Das Thema soziale Begegnungsräume für Jugendliche ist auch unter einem anderen Aspekt von besonderer Bedeutung. Zunehmend weniger Jugendliche verbringen ihre Freizeit in festen Organisationsstrukturen wie Vereinen. Sie möchten bei niederschwelliger sozialer Kontrolle die Gestaltung selbst organisieren. Ein Beispiel hierfür war die „wilde“ BMX-Strecke am Obern Kümpel, die auf Privatgelände angelegt war und mittlerweile geschlossen ist. Ein Ersatz ist nicht in Sicht. Nun hat sich diesem Thema die Fraktion von „Pro NRW“ angenommen. Hier könnte die rechtspopulistische Organisation bei Jugendlichen punkten. Das kann von Ihnen keiner wollen. Verhindern Sie durch Ihr Engagement in der Jugendpolitik, dass sich „Rattenfänger“ als Kümmerer aufspielen können.

Eine ähnliche Gefahr sehen wir durch den Wegfall einer Stelle (Britta Hallek) in der Jugendarbeit. Der Jugendtreff „life“ hat durch die veränderte Personalsituation im  Jugendamt an Bedeutung verloren. Es gibt keine feste Ansprechperson für Jugendliche in den Wuppervororten mehr. Gleichzeitig nehmen jugendliche Störaktionen bis hin zu Straftaten in diesem Bereich zu. Und wenn man den Presseverlautbarungen glauben darf, ist auch hier ausländerfeindliches Gedankengut mit von der Partie.

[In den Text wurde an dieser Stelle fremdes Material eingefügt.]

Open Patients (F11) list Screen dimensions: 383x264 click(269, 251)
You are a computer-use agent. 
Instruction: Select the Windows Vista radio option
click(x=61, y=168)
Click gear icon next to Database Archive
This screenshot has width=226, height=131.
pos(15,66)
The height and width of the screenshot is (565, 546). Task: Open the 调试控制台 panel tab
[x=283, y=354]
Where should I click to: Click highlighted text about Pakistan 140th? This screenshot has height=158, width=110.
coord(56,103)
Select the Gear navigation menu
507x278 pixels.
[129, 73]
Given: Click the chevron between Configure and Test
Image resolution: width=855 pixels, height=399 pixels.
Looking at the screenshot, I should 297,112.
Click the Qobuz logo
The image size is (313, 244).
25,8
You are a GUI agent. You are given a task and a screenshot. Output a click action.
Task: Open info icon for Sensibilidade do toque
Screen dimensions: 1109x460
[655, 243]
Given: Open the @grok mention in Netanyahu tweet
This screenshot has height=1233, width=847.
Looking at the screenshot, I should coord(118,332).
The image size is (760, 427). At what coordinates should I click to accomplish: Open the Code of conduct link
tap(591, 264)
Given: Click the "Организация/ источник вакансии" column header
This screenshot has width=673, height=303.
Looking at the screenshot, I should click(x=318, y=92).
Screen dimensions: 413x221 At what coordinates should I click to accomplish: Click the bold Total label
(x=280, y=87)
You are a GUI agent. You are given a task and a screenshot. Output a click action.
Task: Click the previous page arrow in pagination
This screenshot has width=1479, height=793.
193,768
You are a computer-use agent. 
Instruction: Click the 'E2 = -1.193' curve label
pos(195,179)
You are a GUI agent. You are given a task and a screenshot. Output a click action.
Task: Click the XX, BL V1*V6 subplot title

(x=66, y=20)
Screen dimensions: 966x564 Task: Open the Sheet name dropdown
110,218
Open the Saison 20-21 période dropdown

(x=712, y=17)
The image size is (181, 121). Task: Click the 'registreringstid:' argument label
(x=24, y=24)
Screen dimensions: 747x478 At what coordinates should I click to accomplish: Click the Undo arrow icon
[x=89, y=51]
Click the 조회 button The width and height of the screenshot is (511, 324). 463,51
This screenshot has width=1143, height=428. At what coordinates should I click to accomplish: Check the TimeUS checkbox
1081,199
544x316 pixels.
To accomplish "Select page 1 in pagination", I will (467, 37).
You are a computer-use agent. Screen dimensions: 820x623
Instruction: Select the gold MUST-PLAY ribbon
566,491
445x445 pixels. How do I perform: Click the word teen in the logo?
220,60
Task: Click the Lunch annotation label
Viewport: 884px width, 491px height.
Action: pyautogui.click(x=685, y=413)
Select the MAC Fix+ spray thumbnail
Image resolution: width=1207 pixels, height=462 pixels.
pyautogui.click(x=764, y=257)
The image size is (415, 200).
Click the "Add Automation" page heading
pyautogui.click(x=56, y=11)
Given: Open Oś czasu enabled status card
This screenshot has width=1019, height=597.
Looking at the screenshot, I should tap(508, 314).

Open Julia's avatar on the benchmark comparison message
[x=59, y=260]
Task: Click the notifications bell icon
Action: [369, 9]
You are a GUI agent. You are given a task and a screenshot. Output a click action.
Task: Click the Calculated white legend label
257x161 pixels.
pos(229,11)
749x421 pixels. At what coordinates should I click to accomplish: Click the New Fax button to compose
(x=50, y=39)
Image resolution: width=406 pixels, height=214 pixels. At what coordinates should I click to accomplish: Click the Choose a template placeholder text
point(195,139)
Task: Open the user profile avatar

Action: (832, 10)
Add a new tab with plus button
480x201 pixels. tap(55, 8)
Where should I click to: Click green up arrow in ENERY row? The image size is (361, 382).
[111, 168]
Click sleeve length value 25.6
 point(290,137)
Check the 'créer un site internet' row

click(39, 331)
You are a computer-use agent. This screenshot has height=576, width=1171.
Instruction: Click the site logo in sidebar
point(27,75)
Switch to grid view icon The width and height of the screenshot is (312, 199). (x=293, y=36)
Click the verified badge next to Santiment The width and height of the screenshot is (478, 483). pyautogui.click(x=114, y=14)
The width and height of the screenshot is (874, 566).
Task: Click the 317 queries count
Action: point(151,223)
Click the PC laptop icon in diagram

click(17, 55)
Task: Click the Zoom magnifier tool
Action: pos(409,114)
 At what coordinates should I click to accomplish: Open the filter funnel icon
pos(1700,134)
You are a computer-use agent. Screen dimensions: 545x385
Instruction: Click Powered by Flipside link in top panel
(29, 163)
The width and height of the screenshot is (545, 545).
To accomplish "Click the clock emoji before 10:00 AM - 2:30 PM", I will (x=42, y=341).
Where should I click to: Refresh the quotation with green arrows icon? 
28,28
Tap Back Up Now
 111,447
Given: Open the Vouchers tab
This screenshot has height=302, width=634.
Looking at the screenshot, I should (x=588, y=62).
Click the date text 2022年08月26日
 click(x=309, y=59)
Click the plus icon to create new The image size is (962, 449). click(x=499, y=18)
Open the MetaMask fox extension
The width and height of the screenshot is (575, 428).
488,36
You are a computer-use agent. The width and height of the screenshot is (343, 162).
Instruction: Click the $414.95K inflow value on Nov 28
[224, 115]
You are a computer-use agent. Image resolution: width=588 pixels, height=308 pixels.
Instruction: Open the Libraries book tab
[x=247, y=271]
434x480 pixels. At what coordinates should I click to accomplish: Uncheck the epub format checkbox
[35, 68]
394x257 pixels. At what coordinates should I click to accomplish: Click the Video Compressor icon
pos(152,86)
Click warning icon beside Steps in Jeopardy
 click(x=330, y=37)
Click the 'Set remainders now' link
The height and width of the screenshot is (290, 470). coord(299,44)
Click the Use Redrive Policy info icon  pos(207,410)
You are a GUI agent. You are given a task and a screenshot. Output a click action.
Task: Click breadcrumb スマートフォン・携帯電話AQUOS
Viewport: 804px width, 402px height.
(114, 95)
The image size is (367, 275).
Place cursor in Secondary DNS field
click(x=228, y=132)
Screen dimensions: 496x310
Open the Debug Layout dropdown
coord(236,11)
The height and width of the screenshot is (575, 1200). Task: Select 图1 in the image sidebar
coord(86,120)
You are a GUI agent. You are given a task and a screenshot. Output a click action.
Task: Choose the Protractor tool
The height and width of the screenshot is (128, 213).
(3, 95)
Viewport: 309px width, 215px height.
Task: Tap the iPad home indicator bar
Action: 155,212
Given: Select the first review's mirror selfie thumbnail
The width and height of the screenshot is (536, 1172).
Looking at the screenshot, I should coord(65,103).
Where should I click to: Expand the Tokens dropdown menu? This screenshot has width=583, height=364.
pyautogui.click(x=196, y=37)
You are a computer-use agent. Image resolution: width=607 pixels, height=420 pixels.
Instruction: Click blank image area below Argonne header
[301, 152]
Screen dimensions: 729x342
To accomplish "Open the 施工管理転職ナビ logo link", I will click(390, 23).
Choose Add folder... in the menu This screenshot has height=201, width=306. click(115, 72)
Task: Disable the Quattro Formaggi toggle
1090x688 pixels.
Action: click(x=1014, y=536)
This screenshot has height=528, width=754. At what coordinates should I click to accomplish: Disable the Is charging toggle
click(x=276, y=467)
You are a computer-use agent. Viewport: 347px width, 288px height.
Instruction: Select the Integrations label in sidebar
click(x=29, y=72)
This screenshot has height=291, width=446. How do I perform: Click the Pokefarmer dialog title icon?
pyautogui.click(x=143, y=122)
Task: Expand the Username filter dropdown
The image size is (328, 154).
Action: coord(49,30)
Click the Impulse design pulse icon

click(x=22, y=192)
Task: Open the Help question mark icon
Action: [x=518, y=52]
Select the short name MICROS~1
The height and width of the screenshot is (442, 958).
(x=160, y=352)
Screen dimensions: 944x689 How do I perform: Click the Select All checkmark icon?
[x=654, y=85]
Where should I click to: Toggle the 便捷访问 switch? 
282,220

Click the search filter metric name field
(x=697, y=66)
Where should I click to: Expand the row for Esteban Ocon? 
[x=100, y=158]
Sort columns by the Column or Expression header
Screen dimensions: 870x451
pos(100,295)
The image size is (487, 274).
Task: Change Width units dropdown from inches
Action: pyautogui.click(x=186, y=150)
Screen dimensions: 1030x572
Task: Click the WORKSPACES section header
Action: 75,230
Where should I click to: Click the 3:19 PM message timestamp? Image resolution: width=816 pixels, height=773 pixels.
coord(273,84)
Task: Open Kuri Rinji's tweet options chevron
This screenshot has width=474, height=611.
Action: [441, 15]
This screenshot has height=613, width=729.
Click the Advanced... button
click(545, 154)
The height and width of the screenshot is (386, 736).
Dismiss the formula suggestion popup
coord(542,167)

Wir bitten Sie, unterstützen Sie uns durch Ihr Handeln bei dem Bemühen, dass Angebot für Jugendliche in Radevormwald auszubauen. Tragen Sie dazu bei, die Glaubwürdigkeit von politisch Handelnden  zu verbessern. Überlassen Sie dieses zukunftsträchtige Thema nicht undemokratischen Kräften.